Sunday, 5 December 2021

UK84, the Noise Ain't Dead (part 4): Leukaemia "Demo 1984" Ep, 2016

Originally, I expected this piece to be a difficult one to pull out. First, let me apologize, with humility. I incidentally inserted the wrong download link on the previous write-up about Legion of Parasites. Basically, I pasted the Leukaemia link instead of the Undesirable Guests one but then I presume the heedful readers of Terminal Sound Nuisance - yes, like yourself for example - will have noticed this unusual blunder and realized that this was no LoP and another band entirely and I am grateful to the benevolent soul for quickly spotting my faux-pas and calling for its prompt correction. So I salute your vigilance my noise-loving Comrade. But my gaffe is not the reason why I thought this post might prove to be quite hard as I have never been one to be in any way hindered by loss of face. The main concern I had was that there is not much information about Leukaemia and that therefore there was an alarming chance that I might not be able to show off my usual breathtaking knowledge about punk-rock with accurate details and insight about the life and death of the band and what they did music-wise after the demise of Leukaemia and their favourite brand of cider. 

Unfortunately, this 2016 reissue does not include any particulars about Leukaemia which, I think, is a bit of a missed opportunity. Quite austere really. I am one to support any effort aimed at offering a new life and exposure to little-known, obscure bands and recordings and this is where the record's intentions point to: allowing unsuspecting punks, and potentially a new generation, to discover what Leukaemia were all about. The Ep still is the only way to hear and enjoy the songs with a decent sound and, if, I feel, constructive criticism is necessary, I was not the one heroically getting through the long and sometimes laborious process of releasing it so that I am, first and foremost, thankful, even if a little frustrated too because everybody's looking for a little bit more, innit?

- [What you have to do]: Continue the blog post about the Leukaemia reissue, starting right after its last sentence. The entries that come next are separate material and have nothing to do with the blog post about the Leukaemia reissue.

- [Data records]:

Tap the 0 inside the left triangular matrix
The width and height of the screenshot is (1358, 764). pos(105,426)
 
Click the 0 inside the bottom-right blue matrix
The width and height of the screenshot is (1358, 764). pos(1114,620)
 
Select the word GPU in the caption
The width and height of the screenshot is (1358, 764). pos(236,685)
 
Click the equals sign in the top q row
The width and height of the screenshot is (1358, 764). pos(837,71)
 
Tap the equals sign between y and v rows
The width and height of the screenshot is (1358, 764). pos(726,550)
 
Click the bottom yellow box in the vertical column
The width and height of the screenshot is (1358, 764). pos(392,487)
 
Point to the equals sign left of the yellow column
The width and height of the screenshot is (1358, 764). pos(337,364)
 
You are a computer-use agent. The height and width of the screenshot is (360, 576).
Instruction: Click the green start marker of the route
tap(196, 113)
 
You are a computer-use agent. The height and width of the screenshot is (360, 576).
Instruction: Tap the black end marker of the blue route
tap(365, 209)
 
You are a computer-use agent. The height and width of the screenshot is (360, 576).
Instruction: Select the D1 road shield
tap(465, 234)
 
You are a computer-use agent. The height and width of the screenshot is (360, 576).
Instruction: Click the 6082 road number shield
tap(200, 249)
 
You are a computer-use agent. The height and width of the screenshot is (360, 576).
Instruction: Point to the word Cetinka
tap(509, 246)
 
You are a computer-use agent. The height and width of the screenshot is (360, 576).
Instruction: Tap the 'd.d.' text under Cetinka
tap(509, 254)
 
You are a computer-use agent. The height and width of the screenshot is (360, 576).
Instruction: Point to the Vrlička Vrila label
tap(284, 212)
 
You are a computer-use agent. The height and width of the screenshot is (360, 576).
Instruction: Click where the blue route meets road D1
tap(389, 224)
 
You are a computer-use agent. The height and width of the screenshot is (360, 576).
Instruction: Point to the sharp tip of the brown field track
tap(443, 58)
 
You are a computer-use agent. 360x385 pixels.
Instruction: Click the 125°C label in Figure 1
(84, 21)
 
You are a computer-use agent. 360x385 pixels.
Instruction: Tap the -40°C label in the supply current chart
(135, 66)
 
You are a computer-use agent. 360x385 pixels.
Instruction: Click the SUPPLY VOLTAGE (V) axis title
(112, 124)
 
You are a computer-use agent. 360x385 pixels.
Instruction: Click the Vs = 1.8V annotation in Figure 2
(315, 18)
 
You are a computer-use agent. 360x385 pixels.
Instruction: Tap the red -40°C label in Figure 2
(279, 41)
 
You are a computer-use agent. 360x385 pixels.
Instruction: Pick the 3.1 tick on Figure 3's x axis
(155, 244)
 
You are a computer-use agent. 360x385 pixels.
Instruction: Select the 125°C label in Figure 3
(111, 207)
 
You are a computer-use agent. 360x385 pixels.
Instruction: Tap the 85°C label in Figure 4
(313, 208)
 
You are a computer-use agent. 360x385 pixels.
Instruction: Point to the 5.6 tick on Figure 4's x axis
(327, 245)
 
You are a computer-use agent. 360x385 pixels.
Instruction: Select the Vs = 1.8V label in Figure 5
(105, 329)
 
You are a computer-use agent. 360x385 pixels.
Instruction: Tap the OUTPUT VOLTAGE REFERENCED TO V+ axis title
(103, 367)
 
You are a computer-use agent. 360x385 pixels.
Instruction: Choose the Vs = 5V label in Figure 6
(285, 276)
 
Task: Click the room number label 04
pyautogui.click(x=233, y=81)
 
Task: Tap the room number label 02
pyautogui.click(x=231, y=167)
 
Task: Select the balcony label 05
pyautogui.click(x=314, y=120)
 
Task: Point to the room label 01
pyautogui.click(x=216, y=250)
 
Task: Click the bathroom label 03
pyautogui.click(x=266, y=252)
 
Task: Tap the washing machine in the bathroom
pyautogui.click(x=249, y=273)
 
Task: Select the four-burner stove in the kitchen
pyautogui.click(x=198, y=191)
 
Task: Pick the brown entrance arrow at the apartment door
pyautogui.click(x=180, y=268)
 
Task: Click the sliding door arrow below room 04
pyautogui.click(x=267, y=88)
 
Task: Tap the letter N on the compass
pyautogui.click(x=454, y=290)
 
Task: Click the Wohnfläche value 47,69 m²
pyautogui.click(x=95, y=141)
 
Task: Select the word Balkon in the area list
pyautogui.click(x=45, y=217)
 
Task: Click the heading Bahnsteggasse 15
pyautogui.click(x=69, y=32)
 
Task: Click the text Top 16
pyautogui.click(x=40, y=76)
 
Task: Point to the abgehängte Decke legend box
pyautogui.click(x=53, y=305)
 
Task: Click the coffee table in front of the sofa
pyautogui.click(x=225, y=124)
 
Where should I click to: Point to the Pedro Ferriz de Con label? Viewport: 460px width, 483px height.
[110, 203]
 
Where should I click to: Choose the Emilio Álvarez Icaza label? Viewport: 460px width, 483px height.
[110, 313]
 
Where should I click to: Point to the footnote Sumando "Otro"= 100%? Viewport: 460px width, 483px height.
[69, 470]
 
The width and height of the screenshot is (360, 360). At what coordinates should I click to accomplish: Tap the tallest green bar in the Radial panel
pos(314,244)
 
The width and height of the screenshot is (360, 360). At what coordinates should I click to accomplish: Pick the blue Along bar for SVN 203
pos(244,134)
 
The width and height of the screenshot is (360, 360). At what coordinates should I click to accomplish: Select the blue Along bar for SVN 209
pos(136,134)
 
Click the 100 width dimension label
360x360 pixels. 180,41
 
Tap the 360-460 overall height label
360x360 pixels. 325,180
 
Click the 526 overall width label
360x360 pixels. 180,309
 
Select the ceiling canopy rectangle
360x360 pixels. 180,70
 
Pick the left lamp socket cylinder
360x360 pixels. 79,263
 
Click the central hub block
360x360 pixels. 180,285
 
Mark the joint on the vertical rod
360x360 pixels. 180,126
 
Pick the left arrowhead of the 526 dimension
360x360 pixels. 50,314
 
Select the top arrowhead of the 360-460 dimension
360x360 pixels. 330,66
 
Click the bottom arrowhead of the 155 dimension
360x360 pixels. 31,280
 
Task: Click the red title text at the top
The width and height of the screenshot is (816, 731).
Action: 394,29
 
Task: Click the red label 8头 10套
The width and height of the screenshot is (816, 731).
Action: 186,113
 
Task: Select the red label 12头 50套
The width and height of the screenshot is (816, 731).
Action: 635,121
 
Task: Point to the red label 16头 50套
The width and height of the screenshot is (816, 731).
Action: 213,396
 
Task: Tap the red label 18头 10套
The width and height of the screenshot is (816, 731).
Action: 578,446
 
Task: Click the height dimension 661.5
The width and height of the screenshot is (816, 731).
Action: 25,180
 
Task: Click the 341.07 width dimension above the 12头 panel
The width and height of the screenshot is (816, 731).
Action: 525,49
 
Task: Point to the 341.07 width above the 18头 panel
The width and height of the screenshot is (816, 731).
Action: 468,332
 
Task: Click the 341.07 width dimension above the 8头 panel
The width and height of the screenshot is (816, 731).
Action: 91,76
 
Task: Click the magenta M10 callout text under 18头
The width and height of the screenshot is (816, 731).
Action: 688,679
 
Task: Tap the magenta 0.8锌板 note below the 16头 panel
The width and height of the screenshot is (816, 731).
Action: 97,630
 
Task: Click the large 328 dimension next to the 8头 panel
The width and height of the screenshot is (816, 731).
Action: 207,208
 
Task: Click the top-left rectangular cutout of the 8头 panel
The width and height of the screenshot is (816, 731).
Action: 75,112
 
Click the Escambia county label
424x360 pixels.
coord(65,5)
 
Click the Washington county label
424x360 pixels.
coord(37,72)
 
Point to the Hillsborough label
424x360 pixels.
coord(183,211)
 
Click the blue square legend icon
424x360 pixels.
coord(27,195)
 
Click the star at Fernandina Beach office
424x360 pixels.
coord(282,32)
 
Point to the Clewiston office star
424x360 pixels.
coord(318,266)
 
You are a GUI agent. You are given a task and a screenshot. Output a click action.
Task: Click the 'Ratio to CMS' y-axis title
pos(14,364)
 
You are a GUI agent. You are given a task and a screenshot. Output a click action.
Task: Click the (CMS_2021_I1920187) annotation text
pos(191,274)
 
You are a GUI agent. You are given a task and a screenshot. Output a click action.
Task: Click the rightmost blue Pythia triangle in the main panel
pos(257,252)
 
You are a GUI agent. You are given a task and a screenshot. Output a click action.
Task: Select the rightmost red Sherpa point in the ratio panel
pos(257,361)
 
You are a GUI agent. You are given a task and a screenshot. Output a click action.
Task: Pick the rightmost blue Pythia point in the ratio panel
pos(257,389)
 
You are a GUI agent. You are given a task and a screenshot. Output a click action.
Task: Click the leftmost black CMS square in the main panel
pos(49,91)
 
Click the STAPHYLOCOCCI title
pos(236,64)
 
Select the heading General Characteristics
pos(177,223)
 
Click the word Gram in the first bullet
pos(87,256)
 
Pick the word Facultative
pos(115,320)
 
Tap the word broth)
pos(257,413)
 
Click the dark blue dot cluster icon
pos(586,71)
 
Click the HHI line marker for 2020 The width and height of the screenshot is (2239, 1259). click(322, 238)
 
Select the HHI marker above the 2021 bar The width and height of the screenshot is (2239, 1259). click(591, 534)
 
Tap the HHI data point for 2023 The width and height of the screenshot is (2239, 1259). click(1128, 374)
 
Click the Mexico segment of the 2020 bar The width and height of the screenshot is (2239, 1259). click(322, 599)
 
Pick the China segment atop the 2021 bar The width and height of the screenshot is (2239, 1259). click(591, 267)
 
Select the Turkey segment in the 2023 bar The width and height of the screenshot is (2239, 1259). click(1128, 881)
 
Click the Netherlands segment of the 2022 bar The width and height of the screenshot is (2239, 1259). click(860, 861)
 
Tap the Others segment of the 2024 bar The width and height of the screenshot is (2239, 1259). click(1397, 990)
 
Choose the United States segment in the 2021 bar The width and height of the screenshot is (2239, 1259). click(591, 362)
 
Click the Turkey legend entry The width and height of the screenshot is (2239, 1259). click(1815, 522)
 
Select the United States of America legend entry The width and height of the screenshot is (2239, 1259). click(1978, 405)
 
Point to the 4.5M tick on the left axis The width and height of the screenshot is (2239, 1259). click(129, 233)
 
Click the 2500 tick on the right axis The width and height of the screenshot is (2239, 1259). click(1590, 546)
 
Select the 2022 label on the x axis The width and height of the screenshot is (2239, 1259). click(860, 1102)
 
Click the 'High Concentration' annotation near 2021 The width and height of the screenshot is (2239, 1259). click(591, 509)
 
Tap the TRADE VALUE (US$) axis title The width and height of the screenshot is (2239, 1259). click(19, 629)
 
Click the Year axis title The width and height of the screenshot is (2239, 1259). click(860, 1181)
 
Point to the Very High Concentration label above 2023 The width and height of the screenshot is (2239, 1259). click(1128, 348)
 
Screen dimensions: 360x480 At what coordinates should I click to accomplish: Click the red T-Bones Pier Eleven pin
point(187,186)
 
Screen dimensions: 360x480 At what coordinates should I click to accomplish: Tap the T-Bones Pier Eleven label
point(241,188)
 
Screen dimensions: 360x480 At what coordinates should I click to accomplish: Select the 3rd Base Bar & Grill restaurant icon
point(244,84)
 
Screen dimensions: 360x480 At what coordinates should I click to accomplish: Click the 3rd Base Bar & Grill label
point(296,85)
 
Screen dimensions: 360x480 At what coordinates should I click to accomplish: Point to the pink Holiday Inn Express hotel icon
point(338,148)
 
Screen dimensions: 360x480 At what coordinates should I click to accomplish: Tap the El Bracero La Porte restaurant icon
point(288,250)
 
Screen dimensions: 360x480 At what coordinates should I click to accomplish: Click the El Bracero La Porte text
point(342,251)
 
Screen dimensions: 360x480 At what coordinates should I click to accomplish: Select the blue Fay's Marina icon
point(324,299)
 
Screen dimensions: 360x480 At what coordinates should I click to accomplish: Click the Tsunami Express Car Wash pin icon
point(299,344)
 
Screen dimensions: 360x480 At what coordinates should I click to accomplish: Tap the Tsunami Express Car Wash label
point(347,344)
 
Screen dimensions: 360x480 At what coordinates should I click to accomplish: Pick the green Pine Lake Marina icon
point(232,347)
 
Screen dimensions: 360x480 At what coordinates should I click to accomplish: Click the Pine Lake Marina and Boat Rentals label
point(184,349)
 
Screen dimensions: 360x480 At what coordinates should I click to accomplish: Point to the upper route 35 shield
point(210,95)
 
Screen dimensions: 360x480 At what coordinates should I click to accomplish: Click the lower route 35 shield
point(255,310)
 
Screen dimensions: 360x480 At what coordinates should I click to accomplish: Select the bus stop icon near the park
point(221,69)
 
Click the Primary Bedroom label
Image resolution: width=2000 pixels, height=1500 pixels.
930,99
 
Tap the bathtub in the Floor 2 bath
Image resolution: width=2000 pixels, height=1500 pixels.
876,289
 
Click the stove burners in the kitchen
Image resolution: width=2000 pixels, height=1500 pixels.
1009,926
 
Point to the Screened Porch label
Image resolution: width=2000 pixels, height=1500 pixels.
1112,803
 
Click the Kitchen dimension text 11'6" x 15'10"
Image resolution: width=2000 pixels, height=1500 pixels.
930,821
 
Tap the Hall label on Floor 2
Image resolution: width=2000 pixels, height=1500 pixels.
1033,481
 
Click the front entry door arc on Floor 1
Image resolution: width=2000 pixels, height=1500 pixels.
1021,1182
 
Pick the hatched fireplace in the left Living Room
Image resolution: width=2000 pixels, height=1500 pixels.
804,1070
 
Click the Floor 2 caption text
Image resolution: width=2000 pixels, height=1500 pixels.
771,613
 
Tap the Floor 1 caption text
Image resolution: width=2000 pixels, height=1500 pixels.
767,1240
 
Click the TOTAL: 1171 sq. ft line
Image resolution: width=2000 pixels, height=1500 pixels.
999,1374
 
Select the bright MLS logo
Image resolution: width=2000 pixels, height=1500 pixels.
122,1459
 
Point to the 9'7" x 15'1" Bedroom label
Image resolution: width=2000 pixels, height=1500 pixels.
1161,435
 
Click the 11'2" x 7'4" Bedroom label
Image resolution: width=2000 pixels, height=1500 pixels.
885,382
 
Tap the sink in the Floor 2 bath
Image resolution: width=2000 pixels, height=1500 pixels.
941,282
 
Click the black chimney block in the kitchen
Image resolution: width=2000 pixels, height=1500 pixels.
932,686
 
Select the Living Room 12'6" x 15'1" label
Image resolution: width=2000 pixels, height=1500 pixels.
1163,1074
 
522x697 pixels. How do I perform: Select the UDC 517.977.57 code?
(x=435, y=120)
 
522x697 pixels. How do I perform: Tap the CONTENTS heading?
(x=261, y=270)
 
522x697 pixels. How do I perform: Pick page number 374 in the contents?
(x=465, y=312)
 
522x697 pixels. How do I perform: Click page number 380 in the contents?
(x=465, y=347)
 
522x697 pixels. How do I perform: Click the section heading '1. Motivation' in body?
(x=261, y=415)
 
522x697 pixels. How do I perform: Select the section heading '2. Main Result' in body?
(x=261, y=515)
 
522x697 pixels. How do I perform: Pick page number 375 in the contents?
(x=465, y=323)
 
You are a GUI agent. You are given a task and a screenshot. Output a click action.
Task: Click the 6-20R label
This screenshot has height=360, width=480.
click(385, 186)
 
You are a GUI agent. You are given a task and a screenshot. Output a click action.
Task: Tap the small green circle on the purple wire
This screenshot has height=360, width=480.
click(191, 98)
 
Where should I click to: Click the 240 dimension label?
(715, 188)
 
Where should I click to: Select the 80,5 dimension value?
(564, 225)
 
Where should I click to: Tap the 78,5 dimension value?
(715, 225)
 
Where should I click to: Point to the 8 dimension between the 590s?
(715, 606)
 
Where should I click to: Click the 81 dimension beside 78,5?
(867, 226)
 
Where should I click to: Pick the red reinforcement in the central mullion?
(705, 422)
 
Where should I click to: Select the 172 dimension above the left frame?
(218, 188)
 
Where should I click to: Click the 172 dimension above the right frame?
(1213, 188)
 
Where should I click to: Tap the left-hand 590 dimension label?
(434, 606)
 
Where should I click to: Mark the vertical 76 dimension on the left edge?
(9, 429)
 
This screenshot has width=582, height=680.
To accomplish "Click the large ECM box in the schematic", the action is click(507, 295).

- [Task response]:
 

So Leukaemia, right? Clearly not the most famous band of the era and I suppose that, if you are familiar with them at all, you either saw them "back in the day" and probably forgot much of their live performances because you were still in your teens, got plastered at all gigs then but not so drunk that you did not pick a demo tape; or you downloaded the demo from the colossal blog http://degenerik666.blogspot.com/ that has been uploading an insane amount of punk recordings from all decades and countries since 2008, a prehistoric time when there was neither Instagram nor Snapchat and Twitter was still only a small twat farm. The blog is very much a database in which you can lose any sense of time and priority and slowly starve yourself to death because you are too busy downloading 80's Czech punk-rock. There are worse deaths than that and the blog is shoegaze-free so that it is very much a safe space for all. However I did not personally become familiar with Leukaemia through any of these two ways (the first one can be eliminated straight away as I was much too busy baby crawling in 1984).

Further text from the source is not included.